Agadez est redevenue le carrefour historique de la traite, depuis que le gouvernement du Niger a abrogé une loi qui criminalisait le transport de migrants.
Article paru dans la Revue Conflits n° 51.
Le site de l’Unesco présente pudiquement Agadez comme « un carrefour caravanier », un « centre d’échanges culturels transsaharien majeur ». On se demande bien quels types de marchandises pouvaient transiter par cette cité, quelle richesse les caravansérails venaient y commercer. Située à la lisière du Sahara, au sud du Niger actuel, Agadez fut créé au XVe siècle comme capitale du sultanat de l’Aïr. Composé de bâtiments en terre, le centre historique est dominé par un minaret de 27 mètres de hauteur, le plus haut jamais construit en terre crue. Si le tourisme fut une richesse locale, c’est désormais le trafic de migrants qui s’impose comme activité économique principal.
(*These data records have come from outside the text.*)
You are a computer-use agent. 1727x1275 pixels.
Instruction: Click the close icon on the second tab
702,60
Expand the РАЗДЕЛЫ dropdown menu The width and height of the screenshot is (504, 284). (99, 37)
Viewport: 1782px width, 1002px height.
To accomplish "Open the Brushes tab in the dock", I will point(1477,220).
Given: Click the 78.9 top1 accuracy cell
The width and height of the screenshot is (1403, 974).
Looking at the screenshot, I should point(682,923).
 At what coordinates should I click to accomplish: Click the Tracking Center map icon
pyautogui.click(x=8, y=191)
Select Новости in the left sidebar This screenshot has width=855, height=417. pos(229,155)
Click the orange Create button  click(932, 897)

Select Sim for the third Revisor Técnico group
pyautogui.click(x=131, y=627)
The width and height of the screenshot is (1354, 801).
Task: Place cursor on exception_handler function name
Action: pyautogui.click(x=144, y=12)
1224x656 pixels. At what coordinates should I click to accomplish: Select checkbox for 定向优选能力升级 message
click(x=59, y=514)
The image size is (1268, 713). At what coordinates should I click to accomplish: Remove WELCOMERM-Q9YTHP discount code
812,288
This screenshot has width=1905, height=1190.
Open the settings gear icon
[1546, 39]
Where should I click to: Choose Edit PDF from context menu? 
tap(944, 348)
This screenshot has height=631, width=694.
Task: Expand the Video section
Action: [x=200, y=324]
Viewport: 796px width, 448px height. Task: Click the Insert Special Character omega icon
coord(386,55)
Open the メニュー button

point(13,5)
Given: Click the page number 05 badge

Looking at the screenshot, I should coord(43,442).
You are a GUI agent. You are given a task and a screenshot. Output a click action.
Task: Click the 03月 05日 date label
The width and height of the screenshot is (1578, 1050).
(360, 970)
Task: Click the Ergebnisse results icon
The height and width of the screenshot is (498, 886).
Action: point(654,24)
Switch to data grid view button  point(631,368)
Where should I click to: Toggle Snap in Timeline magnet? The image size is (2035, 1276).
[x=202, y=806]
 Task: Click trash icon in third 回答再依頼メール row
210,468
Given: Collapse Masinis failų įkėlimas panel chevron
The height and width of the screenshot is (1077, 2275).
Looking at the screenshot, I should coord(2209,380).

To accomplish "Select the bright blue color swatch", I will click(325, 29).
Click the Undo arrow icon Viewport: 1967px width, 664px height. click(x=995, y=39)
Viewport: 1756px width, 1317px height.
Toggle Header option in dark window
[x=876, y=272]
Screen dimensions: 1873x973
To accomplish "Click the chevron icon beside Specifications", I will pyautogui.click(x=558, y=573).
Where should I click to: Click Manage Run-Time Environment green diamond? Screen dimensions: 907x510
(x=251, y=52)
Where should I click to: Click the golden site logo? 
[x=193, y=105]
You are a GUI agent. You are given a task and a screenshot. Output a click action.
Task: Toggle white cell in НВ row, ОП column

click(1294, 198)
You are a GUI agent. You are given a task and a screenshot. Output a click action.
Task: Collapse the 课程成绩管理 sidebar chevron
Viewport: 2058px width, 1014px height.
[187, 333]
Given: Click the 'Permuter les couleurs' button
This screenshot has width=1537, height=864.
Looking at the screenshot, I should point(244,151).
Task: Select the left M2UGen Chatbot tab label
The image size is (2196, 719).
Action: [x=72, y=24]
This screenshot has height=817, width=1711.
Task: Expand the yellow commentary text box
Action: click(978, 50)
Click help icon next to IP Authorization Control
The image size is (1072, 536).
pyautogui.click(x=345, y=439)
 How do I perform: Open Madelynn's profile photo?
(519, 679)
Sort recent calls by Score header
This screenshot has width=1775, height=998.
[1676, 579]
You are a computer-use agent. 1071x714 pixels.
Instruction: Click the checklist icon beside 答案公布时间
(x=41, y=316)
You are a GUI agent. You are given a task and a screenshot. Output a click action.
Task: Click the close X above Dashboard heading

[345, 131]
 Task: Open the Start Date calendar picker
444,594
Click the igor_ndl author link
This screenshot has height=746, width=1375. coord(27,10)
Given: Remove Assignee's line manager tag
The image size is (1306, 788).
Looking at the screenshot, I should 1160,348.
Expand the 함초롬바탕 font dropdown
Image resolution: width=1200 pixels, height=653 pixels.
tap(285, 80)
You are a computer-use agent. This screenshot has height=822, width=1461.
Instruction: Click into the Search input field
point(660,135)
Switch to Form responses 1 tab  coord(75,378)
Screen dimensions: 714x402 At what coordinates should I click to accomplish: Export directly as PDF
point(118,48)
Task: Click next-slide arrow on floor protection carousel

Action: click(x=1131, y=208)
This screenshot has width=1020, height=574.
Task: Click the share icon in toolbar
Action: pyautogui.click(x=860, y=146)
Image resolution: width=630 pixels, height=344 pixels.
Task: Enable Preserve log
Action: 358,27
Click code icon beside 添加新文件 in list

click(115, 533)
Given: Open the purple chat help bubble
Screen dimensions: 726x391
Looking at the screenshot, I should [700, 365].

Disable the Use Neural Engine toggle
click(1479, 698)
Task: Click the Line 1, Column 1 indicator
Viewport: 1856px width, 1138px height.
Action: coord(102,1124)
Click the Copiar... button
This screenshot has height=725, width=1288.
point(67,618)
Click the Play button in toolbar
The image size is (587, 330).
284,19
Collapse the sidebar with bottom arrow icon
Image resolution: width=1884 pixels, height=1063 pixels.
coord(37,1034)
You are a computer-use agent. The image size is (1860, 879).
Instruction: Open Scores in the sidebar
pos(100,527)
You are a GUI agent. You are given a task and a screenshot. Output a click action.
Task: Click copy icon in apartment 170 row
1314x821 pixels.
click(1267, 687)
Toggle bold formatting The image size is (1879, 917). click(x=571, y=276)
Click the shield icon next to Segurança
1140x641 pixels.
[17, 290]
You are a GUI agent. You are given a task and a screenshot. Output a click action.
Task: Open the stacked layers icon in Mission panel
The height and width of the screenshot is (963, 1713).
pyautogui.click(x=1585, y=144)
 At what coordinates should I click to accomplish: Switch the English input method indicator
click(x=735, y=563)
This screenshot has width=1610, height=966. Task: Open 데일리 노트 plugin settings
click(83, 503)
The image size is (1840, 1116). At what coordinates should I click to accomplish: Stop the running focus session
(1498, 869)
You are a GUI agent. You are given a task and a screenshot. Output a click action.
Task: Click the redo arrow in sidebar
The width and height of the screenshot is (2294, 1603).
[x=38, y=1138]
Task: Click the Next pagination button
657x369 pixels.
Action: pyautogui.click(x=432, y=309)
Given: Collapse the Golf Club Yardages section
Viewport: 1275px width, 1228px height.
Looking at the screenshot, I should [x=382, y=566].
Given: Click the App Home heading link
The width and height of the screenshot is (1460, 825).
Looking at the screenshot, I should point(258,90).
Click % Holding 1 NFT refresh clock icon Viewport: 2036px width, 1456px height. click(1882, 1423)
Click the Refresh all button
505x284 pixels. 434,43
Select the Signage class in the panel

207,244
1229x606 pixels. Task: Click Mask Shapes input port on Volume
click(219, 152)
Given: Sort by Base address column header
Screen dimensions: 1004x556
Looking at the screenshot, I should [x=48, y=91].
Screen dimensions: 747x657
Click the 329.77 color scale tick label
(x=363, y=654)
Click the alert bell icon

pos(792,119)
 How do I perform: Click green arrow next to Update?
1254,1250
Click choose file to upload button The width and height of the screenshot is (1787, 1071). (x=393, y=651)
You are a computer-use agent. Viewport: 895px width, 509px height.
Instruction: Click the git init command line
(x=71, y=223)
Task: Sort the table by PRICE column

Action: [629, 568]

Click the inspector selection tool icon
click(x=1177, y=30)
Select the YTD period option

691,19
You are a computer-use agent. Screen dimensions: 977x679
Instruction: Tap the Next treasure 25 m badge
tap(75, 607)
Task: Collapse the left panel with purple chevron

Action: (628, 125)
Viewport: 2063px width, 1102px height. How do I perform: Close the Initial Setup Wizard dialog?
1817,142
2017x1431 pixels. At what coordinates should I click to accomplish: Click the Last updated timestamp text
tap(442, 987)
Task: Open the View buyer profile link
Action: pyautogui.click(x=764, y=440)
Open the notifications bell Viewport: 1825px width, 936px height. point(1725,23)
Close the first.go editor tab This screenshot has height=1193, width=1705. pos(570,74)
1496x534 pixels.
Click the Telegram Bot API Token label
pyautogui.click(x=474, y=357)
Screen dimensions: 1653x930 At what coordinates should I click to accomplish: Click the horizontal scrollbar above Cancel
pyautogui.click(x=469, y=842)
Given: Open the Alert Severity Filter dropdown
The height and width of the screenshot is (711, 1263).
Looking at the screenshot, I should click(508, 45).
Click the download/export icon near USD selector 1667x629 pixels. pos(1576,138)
En novembre 2023, le gouvernement du Niger a abrogé la loi instaurée en 2015 qui criminalisait le transport de migrants. Il n’en fallait pas moins pour relancer les trafics et refaire d’Agadez le carrefour de la traite et la porte de l’Europe.
Des hommes essentiellement, venus de Côte d’Ivoire, du Nigeria, du Ghana, de Gambie. Toutes les routes conduisent à Agadez, pour converger vers la Libye, traverser la Méditerranée et atteindre l’Europe. Des routes parcourues de pick-up blanc Toyota hors d’âge, mais toujours en usage, jonchées des cadavres de ceux qui n’ont pas vu les rives de la Cyrénaïque. Ce sont des routes de rêves et de cauchemars, de trafics et d’argent. Ceux qui hébergent, ceux qui vendent la nourriture, ceux qui assurent la maintenance des voitures, ceux qui revendent les femmes… ils sont nombreux à vivre des trafics d’êtres humains ; le ruissellement de la traite fait vivre plusieurs familles. Comme au XVe siècle, la traite rapporte et comme au XVe siècle, elle emprunte les mêmes routes dans un axe nord / sud. Ce sont souvent, comme autrefois, les mêmes ethnies qui vendent et qui sont vendues. Si le Toyota a remplacé le dromadaire, rien n’a véritablement changé.
Soucieuse de démocratie, l’Union européenne, au lendemain du coup d’État réalisé à Niamey le 26 juillet 2023, décida de couper toute coopération avec le Niger et de tarir les aides financières qui, à défaut de développer le pays, profitaient aux personnes bien placées à Niamey. En représailles, la junte décida d’abroger la loi de 2015, fruit de la coopération avec l’UE. Depuis lors, les migrants repassent et les trafiquants s’enrichissent. Biélorussie, Turquie, Niger, ils sont nombreux à faire usage du chantage migratoire. Les coupeurs de routes reprennent possession des pistes de terre battue. Il n’y a pas de petits pauvres à voler. Téléphone portable, argent, véhicules sont pris et les migrants laissés sur le bord de la route. Ceux qui passent à Agadez finiront par arriver dans les centres des villes françaises. Entre les maisons de terre battue ocre et le ciel bleu du désert, ces routes sont rouges du sang et du fric qui alimentent les trafics.